WHAT TO PRODUCE —
Reproduce the rows below without any changes, from the first line through the line with "click(x=844, y=835)", including both of those lines.
>>
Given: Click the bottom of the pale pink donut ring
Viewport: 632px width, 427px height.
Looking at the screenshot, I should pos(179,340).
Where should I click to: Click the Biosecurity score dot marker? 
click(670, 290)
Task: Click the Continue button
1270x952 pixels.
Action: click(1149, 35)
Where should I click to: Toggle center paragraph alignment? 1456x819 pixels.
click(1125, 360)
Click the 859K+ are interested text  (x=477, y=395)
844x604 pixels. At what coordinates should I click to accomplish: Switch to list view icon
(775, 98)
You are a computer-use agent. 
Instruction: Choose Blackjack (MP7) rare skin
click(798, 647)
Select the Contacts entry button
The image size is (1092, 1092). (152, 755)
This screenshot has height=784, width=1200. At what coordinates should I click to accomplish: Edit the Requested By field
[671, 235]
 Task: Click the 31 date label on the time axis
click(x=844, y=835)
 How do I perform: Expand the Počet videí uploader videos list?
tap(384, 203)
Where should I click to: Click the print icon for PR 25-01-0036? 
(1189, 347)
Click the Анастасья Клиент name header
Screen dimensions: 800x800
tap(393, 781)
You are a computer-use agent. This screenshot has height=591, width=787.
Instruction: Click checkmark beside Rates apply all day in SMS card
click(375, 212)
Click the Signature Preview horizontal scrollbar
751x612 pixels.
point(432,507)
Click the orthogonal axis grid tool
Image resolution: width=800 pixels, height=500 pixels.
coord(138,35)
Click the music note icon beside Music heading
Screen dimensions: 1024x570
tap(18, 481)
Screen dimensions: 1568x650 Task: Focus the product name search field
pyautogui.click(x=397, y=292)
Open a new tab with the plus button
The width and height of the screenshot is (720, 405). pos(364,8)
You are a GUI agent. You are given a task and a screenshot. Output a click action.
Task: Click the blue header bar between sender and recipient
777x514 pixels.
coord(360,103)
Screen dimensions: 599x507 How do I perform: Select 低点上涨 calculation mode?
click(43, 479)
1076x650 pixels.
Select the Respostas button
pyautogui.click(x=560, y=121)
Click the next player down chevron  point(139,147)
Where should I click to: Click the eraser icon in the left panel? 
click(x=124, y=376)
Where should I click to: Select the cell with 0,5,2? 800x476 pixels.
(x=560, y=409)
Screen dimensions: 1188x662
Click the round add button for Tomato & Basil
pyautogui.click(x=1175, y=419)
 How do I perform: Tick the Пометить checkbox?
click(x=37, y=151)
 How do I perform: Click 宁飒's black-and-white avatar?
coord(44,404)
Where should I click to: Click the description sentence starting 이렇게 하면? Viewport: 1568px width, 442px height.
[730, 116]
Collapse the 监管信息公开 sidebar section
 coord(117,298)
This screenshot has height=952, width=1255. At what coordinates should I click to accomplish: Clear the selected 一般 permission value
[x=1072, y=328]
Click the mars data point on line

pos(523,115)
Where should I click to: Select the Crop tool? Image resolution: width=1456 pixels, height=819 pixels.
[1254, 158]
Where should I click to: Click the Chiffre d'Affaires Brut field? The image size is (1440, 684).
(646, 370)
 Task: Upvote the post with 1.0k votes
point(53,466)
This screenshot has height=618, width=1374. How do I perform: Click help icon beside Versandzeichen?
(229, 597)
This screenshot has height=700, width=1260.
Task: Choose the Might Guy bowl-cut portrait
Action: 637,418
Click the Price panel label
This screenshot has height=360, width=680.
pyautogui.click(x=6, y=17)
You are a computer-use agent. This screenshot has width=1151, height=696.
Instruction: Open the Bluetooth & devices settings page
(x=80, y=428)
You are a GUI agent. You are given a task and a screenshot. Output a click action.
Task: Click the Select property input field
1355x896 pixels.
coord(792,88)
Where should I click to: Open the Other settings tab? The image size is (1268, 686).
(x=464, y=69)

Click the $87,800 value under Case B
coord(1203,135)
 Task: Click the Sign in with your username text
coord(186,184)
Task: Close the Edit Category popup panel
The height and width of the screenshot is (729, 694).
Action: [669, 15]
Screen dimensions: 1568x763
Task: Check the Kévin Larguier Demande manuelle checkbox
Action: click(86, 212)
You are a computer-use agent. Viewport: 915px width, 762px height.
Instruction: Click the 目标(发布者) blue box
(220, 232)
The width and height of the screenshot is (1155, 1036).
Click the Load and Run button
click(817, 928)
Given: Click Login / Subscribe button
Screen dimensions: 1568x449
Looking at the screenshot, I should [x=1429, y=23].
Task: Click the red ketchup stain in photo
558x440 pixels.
<<
WRITTEN RESPONSE —
Given: Click the bottom of the pale pink donut ring
Viewport: 632px width, 427px height.
Looking at the screenshot, I should pos(179,340).
Where should I click to: Click the Biosecurity score dot marker? 
click(670, 290)
Task: Click the Continue button
1270x952 pixels.
Action: click(1149, 35)
Where should I click to: Toggle center paragraph alignment? 1456x819 pixels.
click(1125, 360)
Click the 859K+ are interested text  (x=477, y=395)
844x604 pixels. At what coordinates should I click to accomplish: Switch to list view icon
(775, 98)
You are a computer-use agent. 
Instruction: Choose Blackjack (MP7) rare skin
click(798, 647)
Select the Contacts entry button
The image size is (1092, 1092). (152, 755)
This screenshot has height=784, width=1200. At what coordinates should I click to accomplish: Edit the Requested By field
[671, 235]
 Task: Click the 31 date label on the time axis
click(x=844, y=835)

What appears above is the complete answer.